(Reuters) - Walt Disney Co’s quarterly profit and revenue on Tuesday beat analysts’ estimates fueled by movie studio hits, and the media company said it was taking a stake in a streaming video technology company to sell more content directly to consumers.
Disney and other media companies are struggling with “cord cutting” consumers who abandon large bundles of channels sold by cable TV providers. In buying a 33 percent stake in video-streaming firm BAMTech for $1 billion, Disney is hoping to lure online viewers. It will begin with an ESPN subscription streaming service by year’s end.
The service will not, however, include any of the content that appears on ESPN’s TV networks, Disney said.
Disney has the option to acquire majority ownership in coming years in BAMTech, which was formed by Major League Baseball (MLB) and is separate from the league’s content business.
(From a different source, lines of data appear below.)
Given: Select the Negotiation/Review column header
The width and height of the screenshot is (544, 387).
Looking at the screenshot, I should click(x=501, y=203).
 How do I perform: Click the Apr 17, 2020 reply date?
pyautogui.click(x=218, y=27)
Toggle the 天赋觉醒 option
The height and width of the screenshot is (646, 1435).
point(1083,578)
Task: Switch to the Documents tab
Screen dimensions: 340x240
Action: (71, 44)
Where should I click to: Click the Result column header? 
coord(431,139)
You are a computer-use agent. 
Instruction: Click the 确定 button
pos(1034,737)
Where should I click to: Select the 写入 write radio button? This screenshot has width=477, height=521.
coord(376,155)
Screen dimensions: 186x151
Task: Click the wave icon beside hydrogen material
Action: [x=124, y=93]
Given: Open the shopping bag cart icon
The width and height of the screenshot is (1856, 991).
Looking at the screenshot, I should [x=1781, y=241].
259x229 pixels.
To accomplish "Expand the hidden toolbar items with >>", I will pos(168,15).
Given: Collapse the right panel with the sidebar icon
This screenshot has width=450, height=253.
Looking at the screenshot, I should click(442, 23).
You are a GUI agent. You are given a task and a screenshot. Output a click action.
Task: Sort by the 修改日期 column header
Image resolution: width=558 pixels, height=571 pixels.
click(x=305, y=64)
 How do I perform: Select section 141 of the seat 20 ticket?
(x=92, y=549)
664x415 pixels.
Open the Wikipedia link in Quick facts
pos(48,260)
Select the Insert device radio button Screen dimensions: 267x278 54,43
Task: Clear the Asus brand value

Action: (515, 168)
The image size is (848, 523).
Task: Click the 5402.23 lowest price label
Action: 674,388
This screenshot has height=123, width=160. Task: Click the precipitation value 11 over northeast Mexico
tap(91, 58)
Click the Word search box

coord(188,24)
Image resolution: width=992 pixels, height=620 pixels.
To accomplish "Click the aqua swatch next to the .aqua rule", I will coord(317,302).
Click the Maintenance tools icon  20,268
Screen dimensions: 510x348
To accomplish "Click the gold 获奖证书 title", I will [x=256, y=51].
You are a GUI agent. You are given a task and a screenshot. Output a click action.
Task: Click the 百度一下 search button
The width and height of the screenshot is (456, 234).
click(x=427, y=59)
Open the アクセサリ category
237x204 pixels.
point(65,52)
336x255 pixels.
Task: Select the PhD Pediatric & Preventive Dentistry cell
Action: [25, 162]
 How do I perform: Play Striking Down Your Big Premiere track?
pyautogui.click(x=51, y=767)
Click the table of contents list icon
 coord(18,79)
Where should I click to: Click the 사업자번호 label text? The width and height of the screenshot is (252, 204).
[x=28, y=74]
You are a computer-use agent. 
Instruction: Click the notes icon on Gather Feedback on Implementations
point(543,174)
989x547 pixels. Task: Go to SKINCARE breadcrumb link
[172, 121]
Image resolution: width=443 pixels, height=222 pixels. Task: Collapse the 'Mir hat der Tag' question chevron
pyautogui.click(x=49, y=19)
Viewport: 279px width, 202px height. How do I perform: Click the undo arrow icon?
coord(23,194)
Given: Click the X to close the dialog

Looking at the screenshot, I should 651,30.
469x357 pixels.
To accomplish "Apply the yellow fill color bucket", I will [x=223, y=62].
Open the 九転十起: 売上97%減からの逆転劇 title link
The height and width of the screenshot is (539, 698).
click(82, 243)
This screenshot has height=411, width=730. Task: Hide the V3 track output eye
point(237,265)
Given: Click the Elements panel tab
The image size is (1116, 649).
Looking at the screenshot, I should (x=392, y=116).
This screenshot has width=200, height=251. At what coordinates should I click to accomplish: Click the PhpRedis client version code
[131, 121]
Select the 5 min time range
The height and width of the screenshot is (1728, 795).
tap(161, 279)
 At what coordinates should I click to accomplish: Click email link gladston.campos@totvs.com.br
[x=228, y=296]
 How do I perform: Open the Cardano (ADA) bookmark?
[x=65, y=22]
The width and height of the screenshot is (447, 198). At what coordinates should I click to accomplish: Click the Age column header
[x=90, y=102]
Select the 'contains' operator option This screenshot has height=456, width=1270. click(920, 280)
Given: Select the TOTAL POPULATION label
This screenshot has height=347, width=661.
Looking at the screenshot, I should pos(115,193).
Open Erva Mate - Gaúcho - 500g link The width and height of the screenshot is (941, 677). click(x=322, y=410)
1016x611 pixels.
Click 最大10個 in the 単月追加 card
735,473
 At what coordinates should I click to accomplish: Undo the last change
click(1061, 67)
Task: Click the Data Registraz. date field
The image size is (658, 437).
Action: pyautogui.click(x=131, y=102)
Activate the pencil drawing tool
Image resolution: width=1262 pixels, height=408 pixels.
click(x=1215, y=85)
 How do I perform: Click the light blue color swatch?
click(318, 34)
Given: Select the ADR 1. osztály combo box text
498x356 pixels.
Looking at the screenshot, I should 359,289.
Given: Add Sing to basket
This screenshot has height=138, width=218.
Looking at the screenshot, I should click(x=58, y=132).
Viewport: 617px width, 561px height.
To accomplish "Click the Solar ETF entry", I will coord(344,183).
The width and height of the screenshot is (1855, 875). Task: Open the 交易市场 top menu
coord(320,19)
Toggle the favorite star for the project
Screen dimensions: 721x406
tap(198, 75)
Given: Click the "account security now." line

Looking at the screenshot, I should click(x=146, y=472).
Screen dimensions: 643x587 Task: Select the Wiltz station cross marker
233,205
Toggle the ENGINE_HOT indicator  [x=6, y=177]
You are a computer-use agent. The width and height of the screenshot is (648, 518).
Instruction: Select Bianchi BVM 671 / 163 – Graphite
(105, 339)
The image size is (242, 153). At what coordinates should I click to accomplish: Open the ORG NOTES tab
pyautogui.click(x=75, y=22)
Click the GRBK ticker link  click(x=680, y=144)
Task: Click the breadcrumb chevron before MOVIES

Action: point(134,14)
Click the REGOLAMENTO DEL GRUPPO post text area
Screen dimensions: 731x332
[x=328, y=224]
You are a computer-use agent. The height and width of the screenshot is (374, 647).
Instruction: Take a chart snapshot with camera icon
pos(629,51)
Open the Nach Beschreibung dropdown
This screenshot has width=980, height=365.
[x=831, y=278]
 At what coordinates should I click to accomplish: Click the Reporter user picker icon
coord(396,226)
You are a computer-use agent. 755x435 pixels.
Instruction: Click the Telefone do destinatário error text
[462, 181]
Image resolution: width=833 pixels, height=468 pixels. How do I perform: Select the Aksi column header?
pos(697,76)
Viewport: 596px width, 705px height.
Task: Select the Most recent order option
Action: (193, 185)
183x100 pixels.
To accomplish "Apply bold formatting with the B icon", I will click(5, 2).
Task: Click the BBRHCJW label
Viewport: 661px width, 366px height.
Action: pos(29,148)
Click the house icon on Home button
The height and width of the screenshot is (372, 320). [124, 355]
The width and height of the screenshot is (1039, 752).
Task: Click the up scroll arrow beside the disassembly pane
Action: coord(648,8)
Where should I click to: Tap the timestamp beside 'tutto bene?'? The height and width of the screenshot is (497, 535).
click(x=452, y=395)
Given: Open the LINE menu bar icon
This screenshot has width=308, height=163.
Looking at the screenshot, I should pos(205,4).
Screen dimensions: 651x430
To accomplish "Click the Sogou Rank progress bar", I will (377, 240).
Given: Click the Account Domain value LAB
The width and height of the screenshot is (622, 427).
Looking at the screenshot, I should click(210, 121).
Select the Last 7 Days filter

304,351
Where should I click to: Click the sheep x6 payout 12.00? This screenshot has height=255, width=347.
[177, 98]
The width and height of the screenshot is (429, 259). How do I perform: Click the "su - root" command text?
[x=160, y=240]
The technology is lauded as some of the best in the industry and is used by HBO Now and the National Hockey League as well as baseball.
The investment will help “allay investors fears about Disney’s relevance in a world where content is delivered online,” Pivotal Research Group analyst Brian Wieser said.
“That said, I think it doesn’t do anything specifically to allay fears of unbundling” of cable networks,” he said.
Disney Chief Executive Bob Iger described the coming ESPN online service as complementary to its TV channels. Programming will include Major League Baseball and National Hockey League games already licensed to BAMTech, he said.
“Our goal is to ensure that our brands, notably ESPN, remain strong, vital and relevant in a totally changed media landscape,” Iger said of the investment.
For the June quarter, Disney's movie and theme parks divisions topped expectations, although a rise in cable networks revenue and operating profit was slightly below Wall Street targets, according to FactSet StreetAccount. (For earnings graphic see, tmsnrt.rs/1MfhspW)
Shares of Disney fell about 2 percent in extended trade.
Revenue at Disney’s cable networks business rose 1.4 percent to $4.20 billion in the third quarter ended July 2, but missed an analyst consensus of $4.31 billion.
ESPN — the company’s cash cow — drove the increase in cable networks operating income due to affiliate and advertising revenue growth, although the number of subscribers fell and programming costs rose.
“The Jungle Book” and “Captain America: Civil War” fueled gains at the movie studio, with revenue increasing 39.6 percent to $2.85 billion. Operating income rose 62 percent to $766 million.
Revenue at its theme park and resorts business was up 6 percent to $4.38 billion.
The net income attributable to the company rose to $2.6 billion, or $1.59 per share, in the third quarter, from $2.48 billion, or $1.45 per share, a year earlier.
Revenue rose to $14.28 billion from $13.10 billion.
Excluding items, the company earned $1.62 per share.
Analysts on average had expected a profit of $1.61 per share and revenue of $14.15 billion.
Disney’s shares fell to $94.92 in extended trade on Tuesday, down from a close of $96.67.